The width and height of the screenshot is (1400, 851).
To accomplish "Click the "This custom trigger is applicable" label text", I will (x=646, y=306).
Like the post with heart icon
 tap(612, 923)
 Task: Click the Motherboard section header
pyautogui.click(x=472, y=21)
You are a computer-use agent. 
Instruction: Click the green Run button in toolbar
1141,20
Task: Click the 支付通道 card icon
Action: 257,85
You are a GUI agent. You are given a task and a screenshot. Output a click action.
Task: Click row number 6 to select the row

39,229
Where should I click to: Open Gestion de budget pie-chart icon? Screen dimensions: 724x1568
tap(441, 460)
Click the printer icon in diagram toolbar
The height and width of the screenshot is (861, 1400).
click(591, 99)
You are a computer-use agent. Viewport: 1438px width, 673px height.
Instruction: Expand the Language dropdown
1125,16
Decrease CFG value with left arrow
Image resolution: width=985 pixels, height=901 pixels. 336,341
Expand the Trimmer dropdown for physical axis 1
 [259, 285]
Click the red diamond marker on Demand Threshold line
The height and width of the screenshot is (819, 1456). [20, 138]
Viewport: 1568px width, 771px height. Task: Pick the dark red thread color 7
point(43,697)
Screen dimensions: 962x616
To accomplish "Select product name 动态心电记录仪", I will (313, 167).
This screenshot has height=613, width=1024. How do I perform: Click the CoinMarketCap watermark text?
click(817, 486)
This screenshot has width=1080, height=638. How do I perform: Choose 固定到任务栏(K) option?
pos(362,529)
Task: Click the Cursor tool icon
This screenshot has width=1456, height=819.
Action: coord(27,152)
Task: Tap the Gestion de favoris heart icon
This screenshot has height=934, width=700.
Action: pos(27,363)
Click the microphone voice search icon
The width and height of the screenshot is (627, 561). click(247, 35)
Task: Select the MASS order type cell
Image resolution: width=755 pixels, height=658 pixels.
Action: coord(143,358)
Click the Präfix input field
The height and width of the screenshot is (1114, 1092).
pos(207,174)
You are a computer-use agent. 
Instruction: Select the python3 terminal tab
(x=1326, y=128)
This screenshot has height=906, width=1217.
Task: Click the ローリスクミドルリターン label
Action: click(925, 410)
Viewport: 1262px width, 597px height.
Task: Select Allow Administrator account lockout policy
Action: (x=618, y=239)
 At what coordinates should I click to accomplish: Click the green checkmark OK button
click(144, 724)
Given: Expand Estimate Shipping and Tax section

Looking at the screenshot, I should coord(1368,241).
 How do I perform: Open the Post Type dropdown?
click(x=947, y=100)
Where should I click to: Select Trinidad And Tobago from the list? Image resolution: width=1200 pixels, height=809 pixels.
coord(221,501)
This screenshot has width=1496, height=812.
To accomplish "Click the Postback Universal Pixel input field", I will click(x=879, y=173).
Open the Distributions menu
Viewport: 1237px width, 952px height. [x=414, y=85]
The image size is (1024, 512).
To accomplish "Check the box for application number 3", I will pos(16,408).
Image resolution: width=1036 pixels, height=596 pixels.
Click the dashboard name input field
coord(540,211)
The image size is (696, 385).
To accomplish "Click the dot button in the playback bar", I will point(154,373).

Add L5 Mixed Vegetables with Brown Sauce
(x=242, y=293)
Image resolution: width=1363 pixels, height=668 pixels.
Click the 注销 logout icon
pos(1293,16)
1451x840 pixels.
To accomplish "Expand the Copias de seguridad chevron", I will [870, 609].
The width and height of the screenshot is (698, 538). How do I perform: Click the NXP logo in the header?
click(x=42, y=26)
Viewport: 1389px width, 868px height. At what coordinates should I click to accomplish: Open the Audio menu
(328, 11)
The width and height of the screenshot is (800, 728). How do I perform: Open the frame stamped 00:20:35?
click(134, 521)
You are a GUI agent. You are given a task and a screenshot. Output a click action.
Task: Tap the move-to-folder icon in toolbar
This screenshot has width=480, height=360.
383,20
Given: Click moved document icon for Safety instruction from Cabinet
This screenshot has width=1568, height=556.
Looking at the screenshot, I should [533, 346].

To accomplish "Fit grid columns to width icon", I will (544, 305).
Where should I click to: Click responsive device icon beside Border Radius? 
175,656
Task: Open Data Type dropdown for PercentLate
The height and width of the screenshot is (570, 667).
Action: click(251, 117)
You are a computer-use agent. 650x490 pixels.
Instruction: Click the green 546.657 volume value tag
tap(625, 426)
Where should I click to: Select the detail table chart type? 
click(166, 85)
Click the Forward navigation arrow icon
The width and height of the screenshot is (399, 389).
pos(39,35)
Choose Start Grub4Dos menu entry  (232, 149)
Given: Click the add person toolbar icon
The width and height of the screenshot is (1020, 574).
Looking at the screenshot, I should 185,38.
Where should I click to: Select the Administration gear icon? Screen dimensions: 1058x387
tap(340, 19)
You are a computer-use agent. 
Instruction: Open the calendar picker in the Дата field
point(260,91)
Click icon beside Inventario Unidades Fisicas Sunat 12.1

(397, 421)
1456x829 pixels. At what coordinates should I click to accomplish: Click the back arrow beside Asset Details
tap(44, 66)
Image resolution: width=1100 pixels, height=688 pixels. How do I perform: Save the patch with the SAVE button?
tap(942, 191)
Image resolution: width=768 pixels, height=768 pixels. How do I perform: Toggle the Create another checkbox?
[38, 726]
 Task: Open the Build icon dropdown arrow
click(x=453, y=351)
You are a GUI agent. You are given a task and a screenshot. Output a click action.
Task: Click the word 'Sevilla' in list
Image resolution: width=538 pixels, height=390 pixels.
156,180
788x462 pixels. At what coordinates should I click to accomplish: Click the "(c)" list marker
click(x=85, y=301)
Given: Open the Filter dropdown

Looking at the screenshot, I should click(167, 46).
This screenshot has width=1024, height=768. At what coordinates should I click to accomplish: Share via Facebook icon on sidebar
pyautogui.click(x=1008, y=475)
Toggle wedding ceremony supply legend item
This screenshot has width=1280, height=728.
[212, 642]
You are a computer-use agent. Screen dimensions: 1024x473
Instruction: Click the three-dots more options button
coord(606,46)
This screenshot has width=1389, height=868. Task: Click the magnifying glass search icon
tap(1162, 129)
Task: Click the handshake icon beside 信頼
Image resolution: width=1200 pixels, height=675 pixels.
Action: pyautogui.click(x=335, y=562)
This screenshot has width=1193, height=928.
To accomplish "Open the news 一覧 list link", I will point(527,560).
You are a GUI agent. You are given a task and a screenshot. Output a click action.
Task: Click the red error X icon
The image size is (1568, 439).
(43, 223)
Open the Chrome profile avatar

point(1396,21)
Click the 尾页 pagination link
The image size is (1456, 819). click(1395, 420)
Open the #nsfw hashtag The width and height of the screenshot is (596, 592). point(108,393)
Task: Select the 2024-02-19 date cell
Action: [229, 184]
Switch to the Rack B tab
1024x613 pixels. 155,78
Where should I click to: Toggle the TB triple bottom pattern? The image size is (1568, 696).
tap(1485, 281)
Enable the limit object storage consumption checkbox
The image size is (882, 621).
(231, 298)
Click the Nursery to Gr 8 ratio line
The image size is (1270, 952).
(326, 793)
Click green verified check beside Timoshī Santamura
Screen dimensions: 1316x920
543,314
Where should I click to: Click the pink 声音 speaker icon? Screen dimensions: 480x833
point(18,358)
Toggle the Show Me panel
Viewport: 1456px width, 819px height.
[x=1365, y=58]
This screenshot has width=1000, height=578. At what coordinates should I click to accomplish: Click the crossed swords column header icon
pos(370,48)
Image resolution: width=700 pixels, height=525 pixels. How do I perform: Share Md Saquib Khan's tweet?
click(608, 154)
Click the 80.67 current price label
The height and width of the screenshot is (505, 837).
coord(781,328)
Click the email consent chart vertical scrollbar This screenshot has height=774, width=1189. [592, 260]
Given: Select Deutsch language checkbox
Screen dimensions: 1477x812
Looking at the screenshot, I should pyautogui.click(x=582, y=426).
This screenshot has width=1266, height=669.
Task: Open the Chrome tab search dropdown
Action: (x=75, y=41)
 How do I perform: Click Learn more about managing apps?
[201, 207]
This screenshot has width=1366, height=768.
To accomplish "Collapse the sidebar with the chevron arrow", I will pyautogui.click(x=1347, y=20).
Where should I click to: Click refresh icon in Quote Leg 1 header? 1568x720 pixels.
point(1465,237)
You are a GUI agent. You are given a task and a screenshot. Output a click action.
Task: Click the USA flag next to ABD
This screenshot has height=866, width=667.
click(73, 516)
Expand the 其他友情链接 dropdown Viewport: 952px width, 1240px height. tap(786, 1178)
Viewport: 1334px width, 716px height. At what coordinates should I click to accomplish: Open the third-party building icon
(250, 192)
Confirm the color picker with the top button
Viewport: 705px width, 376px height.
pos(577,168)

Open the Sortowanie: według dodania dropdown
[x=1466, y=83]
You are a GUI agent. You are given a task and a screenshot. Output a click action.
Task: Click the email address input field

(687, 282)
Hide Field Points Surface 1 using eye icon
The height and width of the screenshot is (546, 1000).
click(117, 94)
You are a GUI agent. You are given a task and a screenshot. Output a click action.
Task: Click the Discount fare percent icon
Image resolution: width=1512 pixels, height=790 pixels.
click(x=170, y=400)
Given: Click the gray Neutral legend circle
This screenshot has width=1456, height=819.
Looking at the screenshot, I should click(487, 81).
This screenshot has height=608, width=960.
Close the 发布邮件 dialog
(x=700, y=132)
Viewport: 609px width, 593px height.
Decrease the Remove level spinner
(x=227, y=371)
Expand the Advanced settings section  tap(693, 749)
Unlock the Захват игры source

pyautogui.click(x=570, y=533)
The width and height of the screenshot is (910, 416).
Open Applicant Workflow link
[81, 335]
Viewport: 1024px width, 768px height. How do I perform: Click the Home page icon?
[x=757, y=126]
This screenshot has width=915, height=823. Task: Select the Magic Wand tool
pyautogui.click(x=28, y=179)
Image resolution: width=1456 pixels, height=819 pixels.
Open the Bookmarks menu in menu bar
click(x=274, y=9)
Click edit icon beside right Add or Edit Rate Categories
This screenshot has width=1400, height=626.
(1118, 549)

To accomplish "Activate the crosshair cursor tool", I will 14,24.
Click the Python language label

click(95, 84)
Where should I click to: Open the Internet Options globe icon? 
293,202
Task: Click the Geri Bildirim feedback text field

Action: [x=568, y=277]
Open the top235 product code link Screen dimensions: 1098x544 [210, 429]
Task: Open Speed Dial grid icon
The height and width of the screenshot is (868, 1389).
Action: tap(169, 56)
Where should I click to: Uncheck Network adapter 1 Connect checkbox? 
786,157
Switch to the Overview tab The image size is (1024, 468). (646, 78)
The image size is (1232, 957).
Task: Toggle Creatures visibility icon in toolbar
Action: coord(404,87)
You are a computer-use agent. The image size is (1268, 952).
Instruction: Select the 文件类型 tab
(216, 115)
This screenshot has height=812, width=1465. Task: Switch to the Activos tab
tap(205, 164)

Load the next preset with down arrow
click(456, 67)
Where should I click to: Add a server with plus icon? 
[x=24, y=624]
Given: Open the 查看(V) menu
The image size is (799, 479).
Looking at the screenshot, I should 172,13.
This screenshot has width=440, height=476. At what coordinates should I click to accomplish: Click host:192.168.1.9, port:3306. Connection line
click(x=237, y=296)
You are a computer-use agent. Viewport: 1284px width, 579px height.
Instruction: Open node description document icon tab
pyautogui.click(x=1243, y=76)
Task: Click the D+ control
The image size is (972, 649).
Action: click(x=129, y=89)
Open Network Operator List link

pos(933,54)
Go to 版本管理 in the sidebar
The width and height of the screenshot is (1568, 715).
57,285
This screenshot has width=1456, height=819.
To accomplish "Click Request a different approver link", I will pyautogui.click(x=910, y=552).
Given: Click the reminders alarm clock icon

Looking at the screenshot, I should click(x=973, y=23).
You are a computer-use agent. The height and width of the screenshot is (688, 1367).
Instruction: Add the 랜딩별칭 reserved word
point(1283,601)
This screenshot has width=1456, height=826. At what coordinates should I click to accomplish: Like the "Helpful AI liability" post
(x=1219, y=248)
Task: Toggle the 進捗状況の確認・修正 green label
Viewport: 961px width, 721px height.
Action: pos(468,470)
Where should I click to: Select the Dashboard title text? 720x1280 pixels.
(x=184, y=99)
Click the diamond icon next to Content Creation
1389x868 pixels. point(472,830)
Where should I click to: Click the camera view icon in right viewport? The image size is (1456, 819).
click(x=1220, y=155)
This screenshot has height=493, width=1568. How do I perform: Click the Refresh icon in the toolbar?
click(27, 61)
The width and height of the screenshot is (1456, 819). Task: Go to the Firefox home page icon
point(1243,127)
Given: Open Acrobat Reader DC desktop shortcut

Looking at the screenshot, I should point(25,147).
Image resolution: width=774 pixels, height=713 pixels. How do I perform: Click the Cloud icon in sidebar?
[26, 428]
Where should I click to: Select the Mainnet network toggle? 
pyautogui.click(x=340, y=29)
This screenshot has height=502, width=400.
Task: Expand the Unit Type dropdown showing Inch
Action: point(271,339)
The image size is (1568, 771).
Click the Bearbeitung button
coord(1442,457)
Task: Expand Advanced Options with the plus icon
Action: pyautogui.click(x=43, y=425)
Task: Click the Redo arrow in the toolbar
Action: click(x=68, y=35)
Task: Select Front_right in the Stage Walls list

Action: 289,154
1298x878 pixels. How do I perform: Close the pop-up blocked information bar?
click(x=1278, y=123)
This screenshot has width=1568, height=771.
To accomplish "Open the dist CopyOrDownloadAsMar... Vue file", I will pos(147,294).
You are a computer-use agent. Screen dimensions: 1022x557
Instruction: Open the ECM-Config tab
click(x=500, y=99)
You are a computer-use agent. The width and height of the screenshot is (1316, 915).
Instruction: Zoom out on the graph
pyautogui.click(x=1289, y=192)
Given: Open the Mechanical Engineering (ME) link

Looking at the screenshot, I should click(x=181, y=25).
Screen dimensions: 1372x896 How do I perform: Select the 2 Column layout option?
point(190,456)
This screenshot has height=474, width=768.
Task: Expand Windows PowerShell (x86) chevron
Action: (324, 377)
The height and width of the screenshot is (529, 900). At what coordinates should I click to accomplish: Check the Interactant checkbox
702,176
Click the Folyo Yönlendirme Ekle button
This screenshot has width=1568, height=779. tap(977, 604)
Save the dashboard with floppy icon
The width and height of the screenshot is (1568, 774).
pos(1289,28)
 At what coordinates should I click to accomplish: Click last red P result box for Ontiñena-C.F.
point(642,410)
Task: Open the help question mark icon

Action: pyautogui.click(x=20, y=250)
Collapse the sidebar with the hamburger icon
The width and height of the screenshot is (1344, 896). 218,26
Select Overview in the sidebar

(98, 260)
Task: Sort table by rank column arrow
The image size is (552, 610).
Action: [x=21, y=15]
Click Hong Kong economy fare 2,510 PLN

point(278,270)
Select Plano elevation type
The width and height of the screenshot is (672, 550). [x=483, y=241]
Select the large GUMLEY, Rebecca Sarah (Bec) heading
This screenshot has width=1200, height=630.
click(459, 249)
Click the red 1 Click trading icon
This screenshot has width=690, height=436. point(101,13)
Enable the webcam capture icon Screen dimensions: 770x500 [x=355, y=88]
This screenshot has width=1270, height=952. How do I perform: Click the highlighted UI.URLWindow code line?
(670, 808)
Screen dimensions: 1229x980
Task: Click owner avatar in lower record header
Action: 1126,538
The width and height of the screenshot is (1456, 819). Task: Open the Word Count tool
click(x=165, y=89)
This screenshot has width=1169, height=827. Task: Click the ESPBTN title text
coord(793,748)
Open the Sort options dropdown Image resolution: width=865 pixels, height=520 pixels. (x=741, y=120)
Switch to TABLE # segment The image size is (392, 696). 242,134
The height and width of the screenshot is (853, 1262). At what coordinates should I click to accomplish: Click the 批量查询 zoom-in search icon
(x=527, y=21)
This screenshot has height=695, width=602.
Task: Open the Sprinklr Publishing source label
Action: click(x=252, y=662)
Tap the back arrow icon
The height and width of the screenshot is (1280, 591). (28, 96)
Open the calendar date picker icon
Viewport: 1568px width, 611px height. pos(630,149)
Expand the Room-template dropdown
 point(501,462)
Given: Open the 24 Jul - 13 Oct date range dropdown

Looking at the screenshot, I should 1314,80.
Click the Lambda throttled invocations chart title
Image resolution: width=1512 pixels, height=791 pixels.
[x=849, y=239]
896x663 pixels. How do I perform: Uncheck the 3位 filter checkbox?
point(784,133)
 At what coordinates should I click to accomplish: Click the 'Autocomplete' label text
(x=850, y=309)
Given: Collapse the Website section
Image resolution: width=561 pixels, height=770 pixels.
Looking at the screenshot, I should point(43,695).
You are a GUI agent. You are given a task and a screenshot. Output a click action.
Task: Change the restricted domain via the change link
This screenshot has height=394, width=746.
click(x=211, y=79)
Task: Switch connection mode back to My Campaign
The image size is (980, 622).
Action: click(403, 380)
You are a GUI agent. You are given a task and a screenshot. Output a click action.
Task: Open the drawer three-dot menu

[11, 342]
====================
**PROBLEM TO SOLVE**
Convert the lines of the listing into a JSON list of strings, one string per line, starting at the line that contains "You are a computer-use agent. The image" and ending at the line that contains "pyautogui.click(x=1243, y=76)", with both of those lines included and blank lines omitted.

**ANSWER TO THE EXERCISE**
[
  "You are a computer-use agent. The image size is (1268, 952).",
  "Instruction: Select the 文件类型 tab",
  "(216, 115)",
  "This screenshot has height=812, width=1465. Task: Switch to the Activos tab",
  "tap(205, 164)",
  "Load the next preset with down arrow",
  "click(456, 67)",
  "Where should I click to: Add a server with plus icon? ",
  "[x=24, y=624]",
  "Given: Open the 查看(V) menu",
  "The image size is (799, 479).",
  "Looking at the screenshot, I should 172,13.",
  "This screenshot has width=440, height=476. At what coordinates should I click to accomplish: Click host:192.168.1.9, port:3306. Connection line",
  "click(x=237, y=296)",
  "You are a computer-use agent. Viewport: 1284px width, 579px height.",
  "Instruction: Open node description document icon tab",
  "pyautogui.click(x=1243, y=76)"
]